そのような病院で行われたワーク・ライフ・バランス向上の取組みについて話を聞いた。
※回答を集約しているため、ご発言者の表記は省略しています。
-看護師のワーク・ライフ・バランス向上に取組むことになったきっかけを教えてください
きっかけとしては、京阪地域と東海地域の間に位置するという地域柄、医師や看護師が集まりづらく、看護師としては隣接した看護学校を有し、そこからの就職がほとんどという状況で人事課と一緒に求人フェアなどに出て活動したが中々人が集まらず、そうであれば今いる看護師を大切にした方がよいという考えに至ったことがきっかけであった。
-取り組みの流れを教えてください
日本看護協会が進めているワーク・ライフ・バランス推進事業を三重県の事業として実施する際に当院も参加することを当時の看護部長が決めてスタートした。 グループメンバーとしては、師長・主任・副主任・事務人事のトップ・看護部長に加えて、ママさん看護師や男性看護師の中からも選び、広範なメンバーを選抜した。 進め方については日本看護協会のやり方に従って「看護職のワーク・ライフ・バランス インデックス調査」を実施した。また、「看護職のワーク・ライフ・バランス推進ワークショップ」にも参加し、グループワークの中で何を目的に改善を進めるかを検討して、「時間と心にゆとりをもって長く働き続けられる暖かい職場」をテーマとして取り組んでいくことを決めた。
-取組みの結果と成果を教えてください
○休日の増加について
有給休暇を取れる人と取れない人がいるという状況を改善するため、有給を強制的にとるよう働きかけていたが、そこから進めて年休が112日だったのを120日に拡大することにした。経営部門からは本当にそれで現場を回せるのかという懸念はあったが、もともと有給がある程度取れていた人はさらに休みが増えたというわけではなく、それまで有給が取れていなかった人も休める状況に変わってきた。また、子供がいる看護師はいざという時に休みをとれるよう連続休暇はとりたくないが、若い人やプラチナ世代の方はリフレッシュの為に連続休暇をとりたいというニーズもあり、看護協会からの指導のもと計画を立てて2年かけて整備した。

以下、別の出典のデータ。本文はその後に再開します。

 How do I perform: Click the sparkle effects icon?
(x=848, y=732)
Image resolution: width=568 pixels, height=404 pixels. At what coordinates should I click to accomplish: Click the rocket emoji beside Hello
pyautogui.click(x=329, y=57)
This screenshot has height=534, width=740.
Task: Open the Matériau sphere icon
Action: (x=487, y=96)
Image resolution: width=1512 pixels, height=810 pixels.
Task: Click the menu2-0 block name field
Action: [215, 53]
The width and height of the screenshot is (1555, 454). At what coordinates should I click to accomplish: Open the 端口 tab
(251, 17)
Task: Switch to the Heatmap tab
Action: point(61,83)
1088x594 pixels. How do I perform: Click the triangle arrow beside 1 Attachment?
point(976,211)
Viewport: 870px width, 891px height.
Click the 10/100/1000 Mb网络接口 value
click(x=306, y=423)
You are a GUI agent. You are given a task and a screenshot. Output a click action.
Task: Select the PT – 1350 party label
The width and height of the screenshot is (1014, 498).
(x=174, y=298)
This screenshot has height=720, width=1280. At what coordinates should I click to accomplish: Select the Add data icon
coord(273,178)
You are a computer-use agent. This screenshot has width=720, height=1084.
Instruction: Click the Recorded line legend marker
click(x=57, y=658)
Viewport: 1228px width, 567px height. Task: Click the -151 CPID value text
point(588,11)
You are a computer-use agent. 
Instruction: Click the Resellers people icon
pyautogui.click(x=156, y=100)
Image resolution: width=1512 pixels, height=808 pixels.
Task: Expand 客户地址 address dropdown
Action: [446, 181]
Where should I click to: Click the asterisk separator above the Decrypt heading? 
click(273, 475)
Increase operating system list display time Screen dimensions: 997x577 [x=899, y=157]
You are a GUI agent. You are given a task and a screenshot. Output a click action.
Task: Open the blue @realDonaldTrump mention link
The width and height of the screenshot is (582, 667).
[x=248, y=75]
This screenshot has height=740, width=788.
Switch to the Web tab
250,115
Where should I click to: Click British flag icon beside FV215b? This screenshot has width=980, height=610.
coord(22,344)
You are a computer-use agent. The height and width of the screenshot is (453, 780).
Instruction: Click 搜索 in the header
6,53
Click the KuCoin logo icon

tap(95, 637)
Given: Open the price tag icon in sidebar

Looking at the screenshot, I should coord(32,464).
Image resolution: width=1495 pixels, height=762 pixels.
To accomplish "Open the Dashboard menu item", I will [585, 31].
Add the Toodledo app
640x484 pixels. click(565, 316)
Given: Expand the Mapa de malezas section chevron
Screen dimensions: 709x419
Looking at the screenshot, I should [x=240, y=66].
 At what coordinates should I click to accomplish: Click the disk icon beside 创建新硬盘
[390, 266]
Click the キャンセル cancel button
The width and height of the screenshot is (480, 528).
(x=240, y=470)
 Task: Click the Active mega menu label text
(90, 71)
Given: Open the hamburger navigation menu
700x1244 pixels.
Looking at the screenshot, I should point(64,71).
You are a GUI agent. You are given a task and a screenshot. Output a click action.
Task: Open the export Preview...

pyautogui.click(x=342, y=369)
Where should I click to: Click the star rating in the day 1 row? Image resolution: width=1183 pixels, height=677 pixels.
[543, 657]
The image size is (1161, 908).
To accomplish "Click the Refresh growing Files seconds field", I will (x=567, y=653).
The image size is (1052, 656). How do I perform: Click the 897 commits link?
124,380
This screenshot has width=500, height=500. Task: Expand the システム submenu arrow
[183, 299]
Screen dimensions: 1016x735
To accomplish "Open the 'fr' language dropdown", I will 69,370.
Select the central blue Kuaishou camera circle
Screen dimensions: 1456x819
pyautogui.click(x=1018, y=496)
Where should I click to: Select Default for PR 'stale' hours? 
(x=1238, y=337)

具体的には各自がどれだけ休みを取れているか明示化するために表を作って、年間の表を詰め所にはり出すことで、「あなた休みを取ってないけど大丈夫?」と声がけをしたり、休みが重ならないように調整することができるようになり不公平感も減ってきた。
○時間単位の有給という新たな取り組みについて
ワーク・ライフ・バランスのワークショップの中で子供の病院の受診や学校の事情などで1~2時間時短勤務したいという意見があり、時間単位での有給を取れるようにした。これは大ヒットで、看護職だけでなく他の部門でも非常にありがたいと評判がよかった。
○情報発信と情報共有について
ワークショップで、情報の周知の為の取り組みをされている病院があり、これにならって「知ってだーこ(方言で「知ってください」の意)通信」という院内通信を出すことで、インデックス調査の結果などを公表するようにした。院長・副院長からコメディカルなど事務の部門にも配布しており、診療報酬で医師やコメディカルの環境改善も言われてきたので、その先例的なところもあり反響が大きかった。さらに、「知ってだーこ通信」とは別に看護部通信も出し始めて各種制度の周知や、アンケート結果、異動・産休等の情報、学会発表等、様々な情報を共有する役割を担っている。情報発信、情報共有が進んだ事で、今まであまりコミュニケーションを取ることがなかった事務の人もワーク・ライフ・バランスグループのメンバーに参加してくれたので、相互理解を得られるようになったというメリットも大きかった。 また、今まで知り得なかった他病院の状況や自分のところとの比較などもできるようになり、他の病院と比べ勤務環境が比較的良いという状況が多くの職員にわかるようになった。 元々、割とアットホームな病院であったが気安く話できる敷居の低い環境・風土が醸成でしてきているのはよかったと思う。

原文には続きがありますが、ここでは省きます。